**Input rows**
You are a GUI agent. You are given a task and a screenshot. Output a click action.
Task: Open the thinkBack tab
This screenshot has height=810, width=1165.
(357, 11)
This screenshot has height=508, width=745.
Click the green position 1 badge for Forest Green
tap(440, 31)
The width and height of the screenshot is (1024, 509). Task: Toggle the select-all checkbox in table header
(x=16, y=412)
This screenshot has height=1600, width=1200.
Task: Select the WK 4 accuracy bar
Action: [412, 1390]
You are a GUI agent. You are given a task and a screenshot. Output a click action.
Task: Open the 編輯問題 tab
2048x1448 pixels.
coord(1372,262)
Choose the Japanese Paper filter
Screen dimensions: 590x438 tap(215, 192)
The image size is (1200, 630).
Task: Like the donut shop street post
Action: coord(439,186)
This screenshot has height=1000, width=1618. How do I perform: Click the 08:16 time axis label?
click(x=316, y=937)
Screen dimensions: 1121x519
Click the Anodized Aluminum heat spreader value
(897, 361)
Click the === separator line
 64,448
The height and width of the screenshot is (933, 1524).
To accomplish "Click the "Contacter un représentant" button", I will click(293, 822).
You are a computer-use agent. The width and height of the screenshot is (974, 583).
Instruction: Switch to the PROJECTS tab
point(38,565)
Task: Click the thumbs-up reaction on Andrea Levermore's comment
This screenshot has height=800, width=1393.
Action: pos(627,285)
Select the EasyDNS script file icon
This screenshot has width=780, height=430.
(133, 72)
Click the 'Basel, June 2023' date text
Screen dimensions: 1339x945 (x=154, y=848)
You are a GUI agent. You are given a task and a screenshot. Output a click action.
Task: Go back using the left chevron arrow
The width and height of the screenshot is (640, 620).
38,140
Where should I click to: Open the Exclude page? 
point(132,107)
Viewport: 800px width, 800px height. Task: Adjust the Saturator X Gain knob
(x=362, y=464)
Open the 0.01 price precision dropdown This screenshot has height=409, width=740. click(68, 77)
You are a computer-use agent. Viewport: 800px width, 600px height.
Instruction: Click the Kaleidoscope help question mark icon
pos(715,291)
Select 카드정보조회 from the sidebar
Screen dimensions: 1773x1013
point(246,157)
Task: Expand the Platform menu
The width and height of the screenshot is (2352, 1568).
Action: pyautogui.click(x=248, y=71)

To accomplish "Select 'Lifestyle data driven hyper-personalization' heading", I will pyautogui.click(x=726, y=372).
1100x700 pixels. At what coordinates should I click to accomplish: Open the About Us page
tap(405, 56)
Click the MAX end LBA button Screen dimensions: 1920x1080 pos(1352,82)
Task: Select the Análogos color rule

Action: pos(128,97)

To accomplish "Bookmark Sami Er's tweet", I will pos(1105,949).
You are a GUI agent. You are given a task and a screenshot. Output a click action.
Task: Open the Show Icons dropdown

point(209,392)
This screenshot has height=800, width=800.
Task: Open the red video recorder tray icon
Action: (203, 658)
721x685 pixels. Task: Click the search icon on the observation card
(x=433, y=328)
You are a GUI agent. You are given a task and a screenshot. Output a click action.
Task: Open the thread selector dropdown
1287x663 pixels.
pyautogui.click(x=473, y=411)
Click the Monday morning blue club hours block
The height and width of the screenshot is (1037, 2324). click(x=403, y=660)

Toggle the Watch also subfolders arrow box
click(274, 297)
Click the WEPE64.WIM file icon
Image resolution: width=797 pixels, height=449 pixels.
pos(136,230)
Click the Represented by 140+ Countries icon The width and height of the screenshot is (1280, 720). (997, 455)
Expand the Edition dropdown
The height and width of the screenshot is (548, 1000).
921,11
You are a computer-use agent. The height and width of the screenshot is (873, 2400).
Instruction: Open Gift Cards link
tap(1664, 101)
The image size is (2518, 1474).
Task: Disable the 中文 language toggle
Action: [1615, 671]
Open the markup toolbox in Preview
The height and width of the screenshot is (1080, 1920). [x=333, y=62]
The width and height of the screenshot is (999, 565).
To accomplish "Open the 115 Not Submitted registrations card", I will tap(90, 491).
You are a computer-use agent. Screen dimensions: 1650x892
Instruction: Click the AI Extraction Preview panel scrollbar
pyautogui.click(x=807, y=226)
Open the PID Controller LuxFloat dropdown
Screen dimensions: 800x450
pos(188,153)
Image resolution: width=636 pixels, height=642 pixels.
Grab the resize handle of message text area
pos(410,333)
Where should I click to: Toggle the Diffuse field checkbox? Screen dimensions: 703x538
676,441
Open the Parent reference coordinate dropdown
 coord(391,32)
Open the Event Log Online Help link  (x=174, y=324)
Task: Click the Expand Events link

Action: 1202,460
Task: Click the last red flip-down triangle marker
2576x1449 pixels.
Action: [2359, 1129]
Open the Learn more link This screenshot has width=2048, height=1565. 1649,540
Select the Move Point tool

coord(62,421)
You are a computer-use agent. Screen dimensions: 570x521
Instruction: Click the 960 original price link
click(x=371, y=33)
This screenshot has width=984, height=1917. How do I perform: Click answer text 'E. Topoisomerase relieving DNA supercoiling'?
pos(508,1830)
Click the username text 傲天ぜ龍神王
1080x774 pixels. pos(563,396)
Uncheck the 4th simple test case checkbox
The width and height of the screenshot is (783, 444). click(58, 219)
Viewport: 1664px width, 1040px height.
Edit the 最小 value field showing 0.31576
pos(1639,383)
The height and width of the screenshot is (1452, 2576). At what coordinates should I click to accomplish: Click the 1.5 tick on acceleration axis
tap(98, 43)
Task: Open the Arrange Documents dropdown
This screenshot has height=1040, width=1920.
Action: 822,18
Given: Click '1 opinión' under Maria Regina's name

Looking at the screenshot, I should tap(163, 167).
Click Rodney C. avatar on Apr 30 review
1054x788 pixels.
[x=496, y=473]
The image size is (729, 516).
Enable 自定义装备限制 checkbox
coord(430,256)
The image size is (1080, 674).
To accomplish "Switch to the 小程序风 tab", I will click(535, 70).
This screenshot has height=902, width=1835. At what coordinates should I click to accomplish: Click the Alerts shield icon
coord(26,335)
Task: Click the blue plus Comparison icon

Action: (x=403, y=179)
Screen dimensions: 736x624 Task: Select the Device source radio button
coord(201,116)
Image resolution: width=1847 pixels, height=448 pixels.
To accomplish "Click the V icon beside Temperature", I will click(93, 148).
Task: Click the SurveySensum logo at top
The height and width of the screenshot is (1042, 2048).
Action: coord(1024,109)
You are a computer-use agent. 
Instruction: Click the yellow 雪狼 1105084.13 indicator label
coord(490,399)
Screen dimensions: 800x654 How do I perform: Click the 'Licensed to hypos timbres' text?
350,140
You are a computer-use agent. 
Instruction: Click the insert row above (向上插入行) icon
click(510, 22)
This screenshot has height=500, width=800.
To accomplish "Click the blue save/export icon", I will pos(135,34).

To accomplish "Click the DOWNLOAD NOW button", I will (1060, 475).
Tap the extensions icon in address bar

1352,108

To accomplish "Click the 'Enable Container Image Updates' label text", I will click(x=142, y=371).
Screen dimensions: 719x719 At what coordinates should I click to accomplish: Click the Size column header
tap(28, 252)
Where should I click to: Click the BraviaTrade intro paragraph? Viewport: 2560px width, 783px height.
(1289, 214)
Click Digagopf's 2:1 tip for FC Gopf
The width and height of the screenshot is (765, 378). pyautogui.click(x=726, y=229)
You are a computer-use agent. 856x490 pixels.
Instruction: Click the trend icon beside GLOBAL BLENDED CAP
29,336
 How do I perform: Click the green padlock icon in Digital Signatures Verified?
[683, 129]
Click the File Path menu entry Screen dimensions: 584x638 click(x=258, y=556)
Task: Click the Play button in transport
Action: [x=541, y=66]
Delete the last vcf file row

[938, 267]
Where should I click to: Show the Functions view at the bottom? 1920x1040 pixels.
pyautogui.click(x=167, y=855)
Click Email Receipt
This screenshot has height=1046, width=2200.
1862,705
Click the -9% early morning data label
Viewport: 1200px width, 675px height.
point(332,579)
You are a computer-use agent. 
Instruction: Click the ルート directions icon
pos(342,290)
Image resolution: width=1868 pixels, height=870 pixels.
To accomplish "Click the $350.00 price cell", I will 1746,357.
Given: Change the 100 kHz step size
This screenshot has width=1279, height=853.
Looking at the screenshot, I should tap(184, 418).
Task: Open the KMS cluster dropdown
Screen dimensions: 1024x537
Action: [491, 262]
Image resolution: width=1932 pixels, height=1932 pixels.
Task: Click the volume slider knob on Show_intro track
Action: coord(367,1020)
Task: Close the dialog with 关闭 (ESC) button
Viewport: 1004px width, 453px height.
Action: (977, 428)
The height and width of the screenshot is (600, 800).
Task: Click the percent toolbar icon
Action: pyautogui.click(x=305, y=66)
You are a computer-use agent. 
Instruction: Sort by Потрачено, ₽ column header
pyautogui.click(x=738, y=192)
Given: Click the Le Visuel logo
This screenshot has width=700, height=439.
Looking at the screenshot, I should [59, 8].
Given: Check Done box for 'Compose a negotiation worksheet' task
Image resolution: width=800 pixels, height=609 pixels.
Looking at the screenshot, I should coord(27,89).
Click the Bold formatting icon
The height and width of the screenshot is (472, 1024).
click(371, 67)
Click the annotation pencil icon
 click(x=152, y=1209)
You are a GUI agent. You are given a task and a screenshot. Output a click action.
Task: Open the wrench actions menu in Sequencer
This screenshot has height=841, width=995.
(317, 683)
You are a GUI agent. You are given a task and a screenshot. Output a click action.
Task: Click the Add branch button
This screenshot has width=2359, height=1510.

**Task instructions**
Copy the items verbatim, starting at the line that contains "Choose the Japanese Paper filter" and ending at the line that contains "Action: pyautogui.click(x=248, y=71)", with both of those lines included.

**Exercise output**
Choose the Japanese Paper filter
Screen dimensions: 590x438 tap(215, 192)
The image size is (1200, 630).
Task: Like the donut shop street post
Action: coord(439,186)
This screenshot has height=1000, width=1618. How do I perform: Click the 08:16 time axis label?
click(x=316, y=937)
Screen dimensions: 1121x519
Click the Anodized Aluminum heat spreader value
(897, 361)
Click the === separator line
 64,448
The height and width of the screenshot is (933, 1524).
To accomplish "Click the "Contacter un représentant" button", I will click(293, 822).
You are a computer-use agent. The width and height of the screenshot is (974, 583).
Instruction: Switch to the PROJECTS tab
point(38,565)
Task: Click the thumbs-up reaction on Andrea Levermore's comment
This screenshot has height=800, width=1393.
Action: pos(627,285)
Select the EasyDNS script file icon
This screenshot has width=780, height=430.
(133, 72)
Click the 'Basel, June 2023' date text
Screen dimensions: 1339x945 (x=154, y=848)
You are a GUI agent. You are given a task and a screenshot. Output a click action.
Task: Go back using the left chevron arrow
The width and height of the screenshot is (640, 620).
38,140
Where should I click to: Open the Exclude page? 
point(132,107)
Viewport: 800px width, 800px height. Task: Adjust the Saturator X Gain knob
(x=362, y=464)
Open the 0.01 price precision dropdown This screenshot has height=409, width=740. click(68, 77)
You are a computer-use agent. Viewport: 800px width, 600px height.
Instruction: Click the Kaleidoscope help question mark icon
pos(715,291)
Select 카드정보조회 from the sidebar
Screen dimensions: 1773x1013
point(246,157)
Task: Expand the Platform menu
The width and height of the screenshot is (2352, 1568).
Action: pyautogui.click(x=248, y=71)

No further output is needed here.